Je m’assois devant une feuille blanche.
Je reste un instant sans rien faire.
Ce temps n’est pas une hésitation.
C’est une manière d’arriver.
Le vent souffle encore quelque part.
La pluie poursuit ses cercles.
Les gris continuent leur lente conversation avec les bleus.
Quelque chose est déjà en mouvement.
Je ne viens pas le provoquer.
Je viens le rejoindre.
Longtemps, j’ai cru que dessiner consistait à faire apparaître une forme.
Aujourd’hui, je cherche d’abord l’instant où une forme commence à se laisser reconnaître.
Un équilibre qui n’en est pas encore un.
Une couleur qui ignore encore ce qu’elle deviendra auprès d’une autre.
Une ligne qui cherche son souffle.
C’est là que je me sens chez moi.
Non pas parce que le lieu m’appartiendrait.
Mais parce que je le reconnais.
Je reconnais comme familier ce que beaucoup traversent sans s’y arrêter.
Le temps suspendu d’une rencontre.
Le silence avant qu’un mot ne s’impose.
L’espace où deux couleurs commencent à se transformer l’une l’autre.
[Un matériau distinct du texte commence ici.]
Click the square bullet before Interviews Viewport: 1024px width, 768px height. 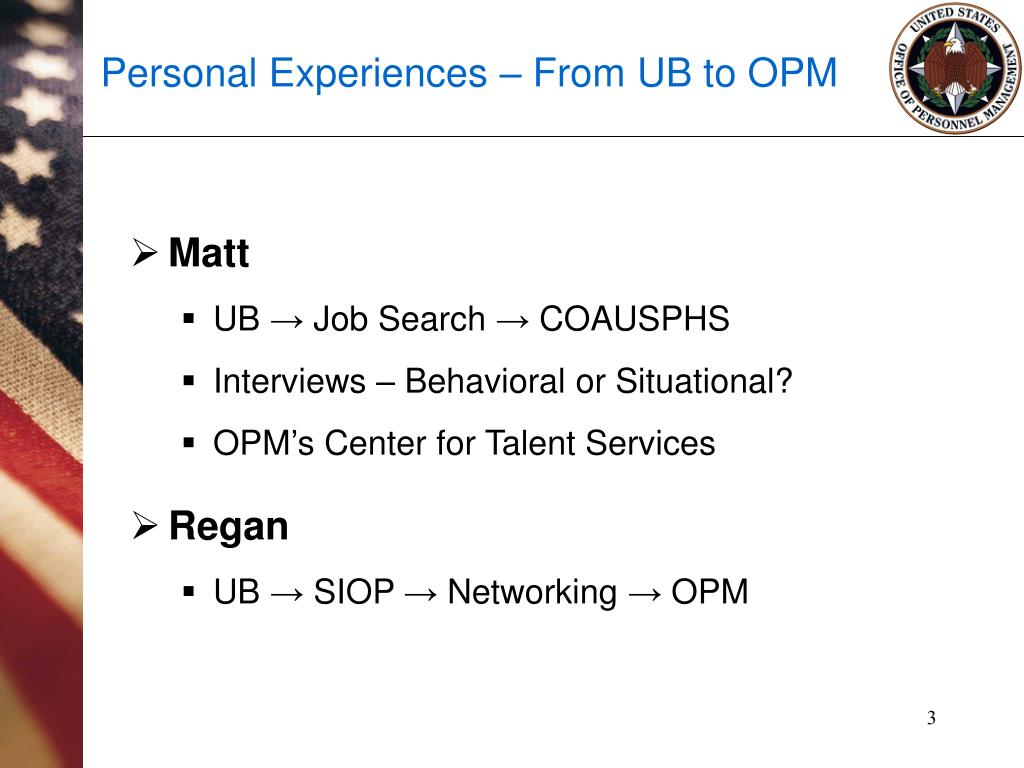pyautogui.click(x=189, y=381)
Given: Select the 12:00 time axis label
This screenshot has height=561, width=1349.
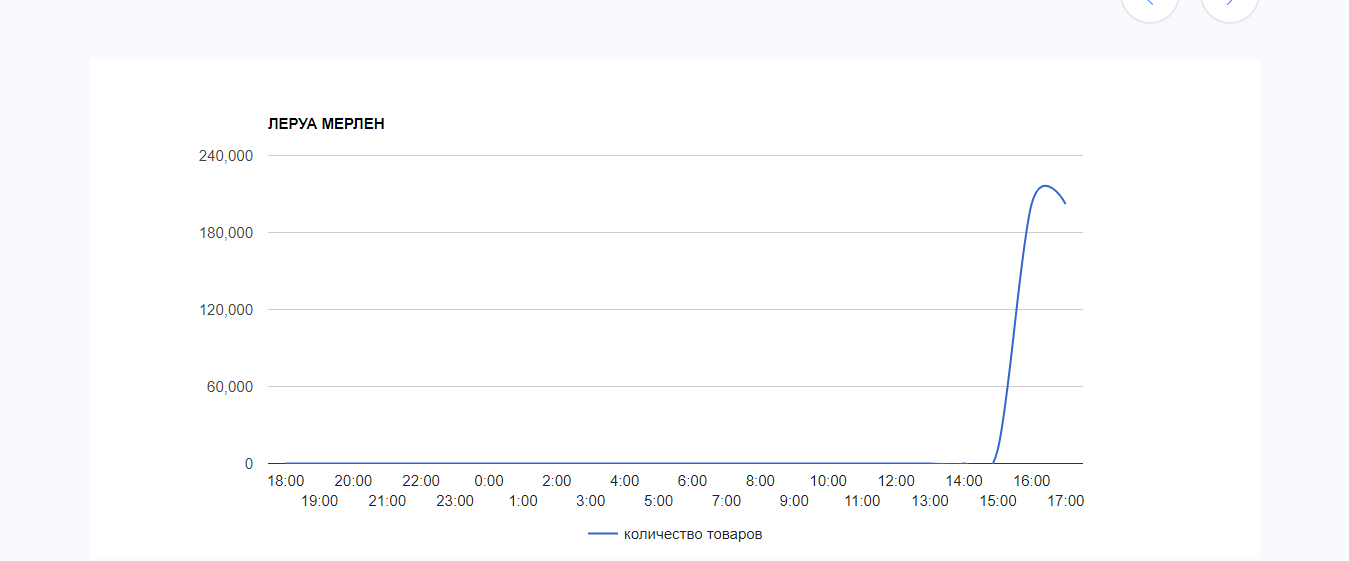Looking at the screenshot, I should 896,481.
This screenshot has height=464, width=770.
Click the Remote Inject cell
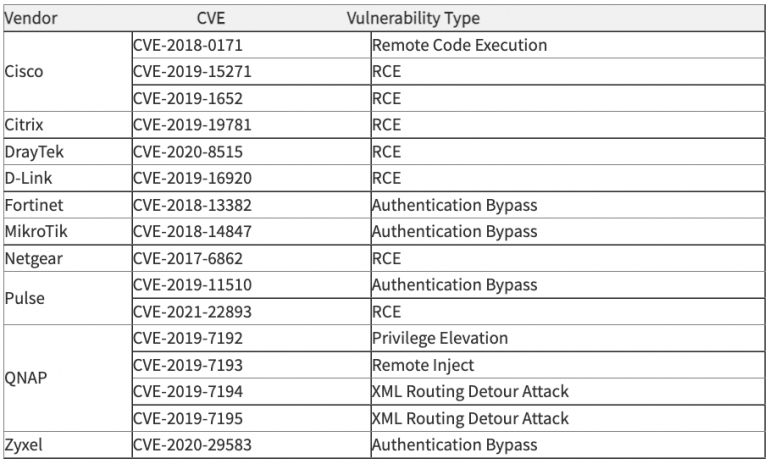[422, 365]
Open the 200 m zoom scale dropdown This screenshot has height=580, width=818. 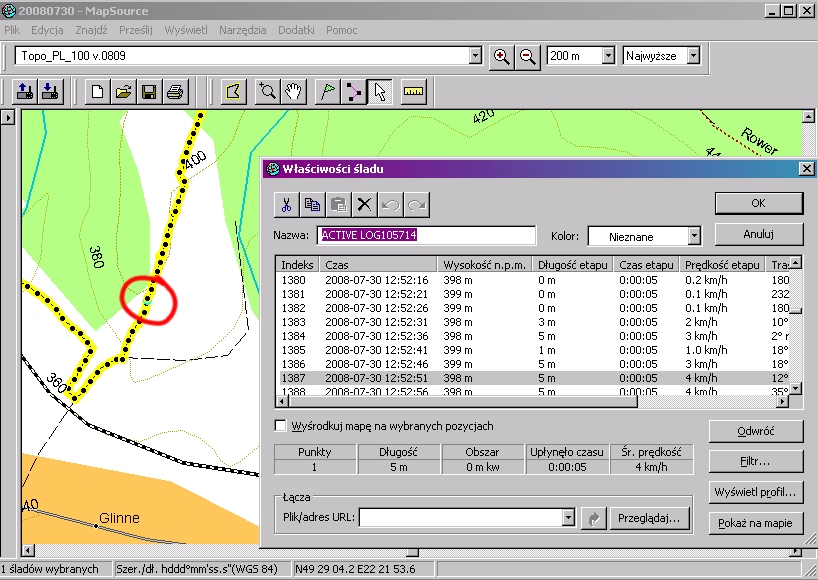(x=608, y=56)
Le dessin m’a appris que ces passages ne demandent rien.
Seulement une présence.
Une patience.
Une fidélité.
Je ne cherche plus à produire une image.
Je cherche à demeurer assez longtemps auprès de ce qui hésite pour l’accompagner sans le contraindre.
Je n’habite pas un résultat.
J’habite une naissance.
Le dessin n’est pas un refuge.
Il est le lieu où cette manière d’être au monde devient enfin visible.
Je ne cherche pas un endroit où vivre.
Je cherche une manière d’être présente.
Et, certains jours,
il me semble que le monde m’accueille précisément là où il n’a pas encore fini de naître.